A voir en ligne | Critique : Mon frère s’appelle Robert et c’est un idiot

Quarante-huit heures d’un été étouffant qui va peu à peu glisser vers l’enfer. Pour les jumeaux Robert et Elena, quarante-huit heures pour enfin rompre avec l’enfance. Un week-end dédié au temps, à l’amour, au sexe et la philosophie.

Mon frère s’appelle Robert et c’est un idiot Allemagne, 2018
De Philip Gröning

Durée : 2h53

Sortie : 27/03/2019

Note : 

LA TRAVERSÉE DU TEMPS

Mon frère s’appelle Robert et c’est un idiot est le genre de film qui pousse mémé dans les orties pendant trois heures, et qui la repousse encore lorsque celle–ci parvient à se relever. C’est un avertissement, et c’est entre autres l’absence de concession confortable faite au spectateur qui rend le long métrage de l’Allemand Philip Gröning fascinant. Mon frère s’appelle Robert raconte deux jours dans l’été de deux jumeaux qui semblent vivre totalement coupés du monde. C’est une carte postale de paradis perdu que Gröning paraît d’abord filmer. Mais si la nature semble d’une beauté renversante, que la caméra s’attarde sur les champs de blé à perte de vue et se plonge parmi les jolis coquelicots, ce paradis n’est pas si pur. Au bout de quelques plans, on découvre au loin une route et des voitures qui passent, indifférentes. Le frère et la sœur plus tard sont longuement allongés dans l’herbe, mais ce qu’on prend pour un éden se trouve en face d’une station essence pourrie.

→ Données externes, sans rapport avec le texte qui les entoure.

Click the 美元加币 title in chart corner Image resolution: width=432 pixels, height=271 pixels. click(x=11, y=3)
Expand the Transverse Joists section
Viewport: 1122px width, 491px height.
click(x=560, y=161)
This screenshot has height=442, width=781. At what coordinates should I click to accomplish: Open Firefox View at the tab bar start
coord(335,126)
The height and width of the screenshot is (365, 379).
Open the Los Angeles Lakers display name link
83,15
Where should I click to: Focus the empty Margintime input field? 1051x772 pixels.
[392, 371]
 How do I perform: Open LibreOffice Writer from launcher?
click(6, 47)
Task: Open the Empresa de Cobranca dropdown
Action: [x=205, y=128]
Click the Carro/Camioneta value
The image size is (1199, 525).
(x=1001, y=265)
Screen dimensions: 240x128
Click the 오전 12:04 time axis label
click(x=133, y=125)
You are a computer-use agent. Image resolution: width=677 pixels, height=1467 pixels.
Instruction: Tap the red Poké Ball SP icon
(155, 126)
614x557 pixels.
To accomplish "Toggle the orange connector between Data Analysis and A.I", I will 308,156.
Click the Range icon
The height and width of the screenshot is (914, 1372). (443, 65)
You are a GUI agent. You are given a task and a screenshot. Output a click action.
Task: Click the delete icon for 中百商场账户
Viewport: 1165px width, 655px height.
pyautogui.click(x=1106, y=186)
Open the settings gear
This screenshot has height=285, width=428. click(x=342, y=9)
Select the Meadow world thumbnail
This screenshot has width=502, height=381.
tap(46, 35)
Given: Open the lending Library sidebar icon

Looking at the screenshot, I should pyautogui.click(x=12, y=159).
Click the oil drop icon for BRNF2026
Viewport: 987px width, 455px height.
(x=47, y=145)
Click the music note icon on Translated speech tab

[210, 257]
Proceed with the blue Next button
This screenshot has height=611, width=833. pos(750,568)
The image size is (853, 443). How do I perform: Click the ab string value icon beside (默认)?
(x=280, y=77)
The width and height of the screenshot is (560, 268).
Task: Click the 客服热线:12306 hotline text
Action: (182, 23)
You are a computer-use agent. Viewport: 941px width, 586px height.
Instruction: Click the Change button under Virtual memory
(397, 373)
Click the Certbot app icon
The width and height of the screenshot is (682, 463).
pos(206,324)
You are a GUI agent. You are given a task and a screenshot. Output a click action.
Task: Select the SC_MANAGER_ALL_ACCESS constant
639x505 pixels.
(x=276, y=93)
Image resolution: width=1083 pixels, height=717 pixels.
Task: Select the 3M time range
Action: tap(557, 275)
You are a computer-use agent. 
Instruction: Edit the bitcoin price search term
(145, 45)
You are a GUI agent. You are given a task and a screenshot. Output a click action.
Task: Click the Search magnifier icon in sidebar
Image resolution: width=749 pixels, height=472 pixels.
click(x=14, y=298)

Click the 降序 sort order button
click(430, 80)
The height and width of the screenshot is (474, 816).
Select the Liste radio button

Il y a énormément de beauté dans Mon frère s’appelle Robert et c’est un idiot, une beauté brute et puissante, mais le film parle avant tout de sa détérioration. Le jardin de Robert et Elena est envahi par les insectes, ils laissent des boutons sur le dos du frère et grignotent les fruits à terre. Plus tard, c’est un lapin qu’on retrouve mort dans les bois et la caméra sensible s’attarde sur le vent qui agite encore sa fourrure. Mon frère s’appelle Robert et c’est un idiot est un long métrage sur la perte de l’innocence, un sujet qui peut prendre bien des formes et que le cinéaste explore ici avec l’ambition d’un film–monde.

Le temps et la façon dont Gröning l’utilise est pour beaucoup dans ce sentiment de film–monde. Mon frère s’appelle Robert et c’est un idiot est un film sur le temps, l’épreuve du temps, l’attente, et le temps semble même figuré de manière concrète lorsque l’ombre des éoliennes à l’image ressemble au mouvement des aiguilles d’une montre géante sur les champs. Les scènes s’étirent, se répètent, se perdent, les protagonistes se dédoublent à l’image, parfois disparaissent mystérieusement. Le film est épuisant et c’est aussi son challenge dans ce récit où les enfants grandissent et où le temps inarrêtable va les séparer.

Elena se prépare avec son frère pour un concours de philosophie. Le film est rempli jusqu’à ras bord de citations philosophiques, pense, dit et réfléchit Platon ou Heidegger. Mais le propos philosophique au premier degré est aussi une mélopée abstraite. L’accumulation rappelle la langue déstructurée employée par le théâtre de l’absurde. L’engagement physique des comédiens en contrepoint lorgne vers la performance. Il y a quelque chose de très concret et très allégorique ici, de très littéraire et de très physique dans ce film qui n’est jamais une seule chose à la fois.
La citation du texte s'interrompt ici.